TASK REQUIREMENTS:
Repeat everything from the start of the records down to the line containing "(x=266, y=47)", inclusive, without any alteration.
........
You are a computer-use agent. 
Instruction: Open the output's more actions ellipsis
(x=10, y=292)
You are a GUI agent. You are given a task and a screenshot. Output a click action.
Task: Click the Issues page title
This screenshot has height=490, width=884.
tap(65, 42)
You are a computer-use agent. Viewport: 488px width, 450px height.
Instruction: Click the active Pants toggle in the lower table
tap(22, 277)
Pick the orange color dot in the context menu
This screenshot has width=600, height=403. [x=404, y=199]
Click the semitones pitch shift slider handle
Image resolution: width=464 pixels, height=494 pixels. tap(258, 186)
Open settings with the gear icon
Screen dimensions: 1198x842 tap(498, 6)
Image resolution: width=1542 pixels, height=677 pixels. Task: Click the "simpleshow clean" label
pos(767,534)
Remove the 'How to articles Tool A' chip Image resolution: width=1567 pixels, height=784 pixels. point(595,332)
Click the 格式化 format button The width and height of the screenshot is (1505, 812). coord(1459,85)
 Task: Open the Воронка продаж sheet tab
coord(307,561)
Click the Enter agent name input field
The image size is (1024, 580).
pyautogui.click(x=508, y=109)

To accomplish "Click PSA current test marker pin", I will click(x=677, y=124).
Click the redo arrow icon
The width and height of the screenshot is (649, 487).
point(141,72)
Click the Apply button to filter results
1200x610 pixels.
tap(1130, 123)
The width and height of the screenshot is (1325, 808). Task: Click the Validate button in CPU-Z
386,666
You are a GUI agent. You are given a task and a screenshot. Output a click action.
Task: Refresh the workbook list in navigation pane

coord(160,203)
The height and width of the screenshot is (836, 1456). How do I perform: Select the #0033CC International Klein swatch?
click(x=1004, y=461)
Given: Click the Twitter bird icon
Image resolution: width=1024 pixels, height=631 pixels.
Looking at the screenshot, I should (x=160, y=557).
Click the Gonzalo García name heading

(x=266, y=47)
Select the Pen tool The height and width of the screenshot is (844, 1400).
........
RESPONSE:
You are a computer-use agent. 
Instruction: Open the output's more actions ellipsis
(x=10, y=292)
You are a GUI agent. You are given a task and a screenshot. Output a click action.
Task: Click the Issues page title
This screenshot has height=490, width=884.
tap(65, 42)
You are a computer-use agent. Viewport: 488px width, 450px height.
Instruction: Click the active Pants toggle in the lower table
tap(22, 277)
Pick the orange color dot in the context menu
This screenshot has width=600, height=403. [x=404, y=199]
Click the semitones pitch shift slider handle
Image resolution: width=464 pixels, height=494 pixels. tap(258, 186)
Open settings with the gear icon
Screen dimensions: 1198x842 tap(498, 6)
Image resolution: width=1542 pixels, height=677 pixels. Task: Click the "simpleshow clean" label
pos(767,534)
Remove the 'How to articles Tool A' chip Image resolution: width=1567 pixels, height=784 pixels. point(595,332)
Click the 格式化 format button The width and height of the screenshot is (1505, 812). coord(1459,85)
 Task: Open the Воронка продаж sheet tab
coord(307,561)
Click the Enter agent name input field
The image size is (1024, 580).
pyautogui.click(x=508, y=109)

To accomplish "Click PSA current test marker pin", I will click(x=677, y=124).
Click the redo arrow icon
The width and height of the screenshot is (649, 487).
point(141,72)
Click the Apply button to filter results
1200x610 pixels.
tap(1130, 123)
The width and height of the screenshot is (1325, 808). Task: Click the Validate button in CPU-Z
386,666
You are a GUI agent. You are given a task and a screenshot. Output a click action.
Task: Refresh the workbook list in navigation pane

coord(160,203)
The height and width of the screenshot is (836, 1456). How do I perform: Select the #0033CC International Klein swatch?
click(x=1004, y=461)
Given: Click the Twitter bird icon
Image resolution: width=1024 pixels, height=631 pixels.
Looking at the screenshot, I should (x=160, y=557).
Click the Gonzalo García name heading

(x=266, y=47)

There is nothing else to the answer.